Question

The complex number $$z$$ is given by $$z=\dfrac {q+3i}{4+qi}$$ where $$q$$ is an integer.
Express $$z$$ in the form $$a+bi$$ where $$a$$ and $$b$$ are rational and are given in terms of $$q$$.

Answer

**step1** Understanding the problem

The problem asks us to express the complex number $$z = \frac{q+3i}{4+qi}$$ in the form $$a+bi$$, where $$a$$ and $$b$$ are rational numbers given in terms of $$q$$. Here, $$q$$ is an integer.

**step2** Identifying the method

To express a complex number in the form $$a+bi$$ when it is given as a fraction, we need to eliminate the imaginary part from the denominator. This is achieved by multiplying both the numerator and the denominator by the complex conjugate of the denominator.

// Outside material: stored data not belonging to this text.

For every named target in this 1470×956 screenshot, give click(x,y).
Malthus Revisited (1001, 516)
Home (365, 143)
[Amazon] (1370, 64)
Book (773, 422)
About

**step3** Finding the conjugate of the denominator

The denominator is $$4+qi$$.
The complex conjugate of $$4+qi$$ is $$4-qi$$.

**step4** Multiplying the numerator and denominator by the conjugate

We multiply $$z$$ by $$\frac{4-qi}{4-qi}$$:
$$z = \frac{q+3i}{4+qi} \times \frac{4-qi}{4-qi}$$

**step5** Expanding the numerator

Now, we expand the numerator:
$$(q+3i)(4-qi) = q(4) + q(-qi) + 3i(4) + 3i(-qi)$$
$$= 4q - q^2i + 12i - 3qi^2$$
Since $$i^2 = -1$$, we substitute this value:
$$= 4q - q^2i + 12i - 3q(-1)$$
$$= 4q - q^2i + 12i + 3q$$
Group the real terms and the imaginary terms:
$$= (4q+3q) + (-q^2+12)i$$
$$= 7q + (12-q^2)i$$

**step6** Expanding the denominator

Next, we expand the denominator. This is a product of a complex number and its conjugate, which is always a real number:
$$(4+qi)(4-qi) = 4^2 - (qi)^2$$
$$= 16 - q^2i^2$$
Since $$i^2 = -1$$, we substitute this value:
$$= 16 - q^2(-1)$$
$$= 16 + q^2$$

**step7** Expressing z in the form a+bi

Now, substitute the expanded numerator and denominator back into the expression for $$z$$:
$$z = \frac{7q + (12-q^2)i}{16+q^2}$$
To express this in the form $$a+bi$$, we separate the real and imaginary parts:
$$z = \frac{7q}{16+q^2} + \frac{12-q^2}{16+q^2}i$$
Thus, $$a = \frac{7q}{16+q^2}$$ and $$b = \frac{12-q^2}{16+q^2}$$. Since $$q$$ is an integer, $$7q$$, $$12-q^2$$, and $$16+q^2$$ are all integers. As $$16+q^2 \neq 0$$ for any integer $$q$$, both $$a$$ and $$b$$ are rational numbers expressed in terms of $$q$$.